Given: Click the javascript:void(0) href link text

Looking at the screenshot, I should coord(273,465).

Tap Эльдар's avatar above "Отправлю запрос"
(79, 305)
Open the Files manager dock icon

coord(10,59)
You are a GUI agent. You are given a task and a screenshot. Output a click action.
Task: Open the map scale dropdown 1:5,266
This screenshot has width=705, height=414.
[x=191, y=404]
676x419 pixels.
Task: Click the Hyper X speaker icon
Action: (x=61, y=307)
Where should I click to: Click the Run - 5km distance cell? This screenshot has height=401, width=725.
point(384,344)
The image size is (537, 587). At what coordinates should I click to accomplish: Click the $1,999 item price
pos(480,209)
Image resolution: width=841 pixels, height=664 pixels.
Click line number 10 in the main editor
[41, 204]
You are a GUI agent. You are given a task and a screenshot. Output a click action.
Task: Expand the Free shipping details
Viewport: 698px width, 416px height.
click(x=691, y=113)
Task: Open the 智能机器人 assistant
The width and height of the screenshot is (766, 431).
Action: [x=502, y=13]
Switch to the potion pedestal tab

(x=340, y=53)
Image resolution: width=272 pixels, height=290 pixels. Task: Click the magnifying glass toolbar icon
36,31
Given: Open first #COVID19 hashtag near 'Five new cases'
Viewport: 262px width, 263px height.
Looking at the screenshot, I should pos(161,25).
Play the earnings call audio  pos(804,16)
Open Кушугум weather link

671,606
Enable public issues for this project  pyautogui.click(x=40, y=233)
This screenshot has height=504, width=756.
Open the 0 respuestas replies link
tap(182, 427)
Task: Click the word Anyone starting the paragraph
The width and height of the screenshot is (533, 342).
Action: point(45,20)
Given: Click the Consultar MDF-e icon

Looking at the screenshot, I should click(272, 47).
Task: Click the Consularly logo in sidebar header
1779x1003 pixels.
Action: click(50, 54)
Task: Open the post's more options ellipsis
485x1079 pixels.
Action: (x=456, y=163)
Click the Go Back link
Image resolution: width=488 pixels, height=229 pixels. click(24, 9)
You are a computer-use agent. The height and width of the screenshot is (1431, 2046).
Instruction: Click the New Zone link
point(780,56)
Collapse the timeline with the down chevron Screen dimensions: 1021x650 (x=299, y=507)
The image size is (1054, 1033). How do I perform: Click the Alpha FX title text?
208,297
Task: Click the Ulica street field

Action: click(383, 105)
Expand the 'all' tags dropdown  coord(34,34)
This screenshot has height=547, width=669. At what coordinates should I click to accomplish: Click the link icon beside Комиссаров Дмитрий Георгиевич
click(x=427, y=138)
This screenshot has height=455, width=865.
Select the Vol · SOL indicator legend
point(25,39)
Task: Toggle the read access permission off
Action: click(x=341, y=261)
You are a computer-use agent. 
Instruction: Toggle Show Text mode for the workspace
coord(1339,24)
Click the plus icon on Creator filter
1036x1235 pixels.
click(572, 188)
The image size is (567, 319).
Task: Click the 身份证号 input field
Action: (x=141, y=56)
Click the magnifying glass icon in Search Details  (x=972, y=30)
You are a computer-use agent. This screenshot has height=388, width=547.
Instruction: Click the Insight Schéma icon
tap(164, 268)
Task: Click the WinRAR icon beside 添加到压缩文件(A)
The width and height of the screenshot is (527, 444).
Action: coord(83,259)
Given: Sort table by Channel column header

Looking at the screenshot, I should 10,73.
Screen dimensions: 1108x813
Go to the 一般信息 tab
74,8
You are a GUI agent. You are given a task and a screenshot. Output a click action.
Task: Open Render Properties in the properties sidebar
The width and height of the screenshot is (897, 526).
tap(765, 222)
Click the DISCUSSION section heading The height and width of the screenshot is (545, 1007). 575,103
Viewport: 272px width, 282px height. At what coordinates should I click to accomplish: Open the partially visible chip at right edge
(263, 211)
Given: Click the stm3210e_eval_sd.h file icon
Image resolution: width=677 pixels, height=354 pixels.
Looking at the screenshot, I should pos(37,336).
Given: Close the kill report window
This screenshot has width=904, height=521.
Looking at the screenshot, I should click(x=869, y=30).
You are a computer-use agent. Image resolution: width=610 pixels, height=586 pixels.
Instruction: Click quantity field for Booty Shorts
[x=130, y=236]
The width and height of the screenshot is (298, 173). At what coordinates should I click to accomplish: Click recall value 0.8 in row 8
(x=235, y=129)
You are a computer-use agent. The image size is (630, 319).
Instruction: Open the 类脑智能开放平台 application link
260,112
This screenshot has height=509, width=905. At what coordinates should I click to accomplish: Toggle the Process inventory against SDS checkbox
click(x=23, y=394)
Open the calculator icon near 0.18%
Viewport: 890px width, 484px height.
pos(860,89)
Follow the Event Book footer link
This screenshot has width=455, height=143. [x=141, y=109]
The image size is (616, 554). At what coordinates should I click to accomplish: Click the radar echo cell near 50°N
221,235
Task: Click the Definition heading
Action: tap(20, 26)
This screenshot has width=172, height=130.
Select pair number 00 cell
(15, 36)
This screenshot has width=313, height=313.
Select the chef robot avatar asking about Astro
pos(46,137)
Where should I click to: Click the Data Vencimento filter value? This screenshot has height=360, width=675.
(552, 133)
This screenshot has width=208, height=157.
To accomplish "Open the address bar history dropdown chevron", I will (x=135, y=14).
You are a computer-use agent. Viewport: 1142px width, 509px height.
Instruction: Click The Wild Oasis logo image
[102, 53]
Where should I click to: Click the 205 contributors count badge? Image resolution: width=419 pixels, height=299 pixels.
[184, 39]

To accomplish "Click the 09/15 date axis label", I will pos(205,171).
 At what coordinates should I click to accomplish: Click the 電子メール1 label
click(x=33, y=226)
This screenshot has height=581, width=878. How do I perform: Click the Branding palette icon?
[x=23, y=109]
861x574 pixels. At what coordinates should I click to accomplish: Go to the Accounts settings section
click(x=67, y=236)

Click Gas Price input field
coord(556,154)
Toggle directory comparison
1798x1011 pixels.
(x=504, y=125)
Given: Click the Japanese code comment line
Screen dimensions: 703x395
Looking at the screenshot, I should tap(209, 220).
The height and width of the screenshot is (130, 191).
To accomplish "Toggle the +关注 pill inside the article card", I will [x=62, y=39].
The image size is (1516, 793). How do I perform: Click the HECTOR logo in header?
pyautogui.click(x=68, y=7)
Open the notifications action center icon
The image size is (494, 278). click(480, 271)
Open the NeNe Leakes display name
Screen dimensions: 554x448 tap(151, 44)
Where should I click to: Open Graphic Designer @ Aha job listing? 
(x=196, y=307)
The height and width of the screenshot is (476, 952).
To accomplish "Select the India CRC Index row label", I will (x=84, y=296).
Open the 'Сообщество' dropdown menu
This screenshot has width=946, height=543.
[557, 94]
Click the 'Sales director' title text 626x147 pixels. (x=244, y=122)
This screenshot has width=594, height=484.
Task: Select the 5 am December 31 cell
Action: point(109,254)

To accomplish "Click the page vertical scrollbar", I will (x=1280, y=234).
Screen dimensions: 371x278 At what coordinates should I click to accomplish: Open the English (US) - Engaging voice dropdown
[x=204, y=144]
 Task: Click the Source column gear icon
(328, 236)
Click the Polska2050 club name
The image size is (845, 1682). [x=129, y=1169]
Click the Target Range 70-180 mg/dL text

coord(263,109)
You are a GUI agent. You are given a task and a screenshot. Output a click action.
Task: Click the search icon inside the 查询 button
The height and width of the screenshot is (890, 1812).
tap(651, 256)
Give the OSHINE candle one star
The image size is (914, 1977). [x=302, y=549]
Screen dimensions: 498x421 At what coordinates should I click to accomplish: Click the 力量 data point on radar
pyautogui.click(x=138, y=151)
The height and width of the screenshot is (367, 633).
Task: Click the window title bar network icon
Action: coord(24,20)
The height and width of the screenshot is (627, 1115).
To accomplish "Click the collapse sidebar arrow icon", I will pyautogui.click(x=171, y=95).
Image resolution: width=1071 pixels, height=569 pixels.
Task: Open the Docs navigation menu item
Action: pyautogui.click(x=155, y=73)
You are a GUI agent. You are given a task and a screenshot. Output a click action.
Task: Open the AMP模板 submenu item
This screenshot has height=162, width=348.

__THE EXERCISE__: Count the lines in the rows above that contain the string "sidebar", and reply with the number alone.

__COMPLETED EXERCISE__: 3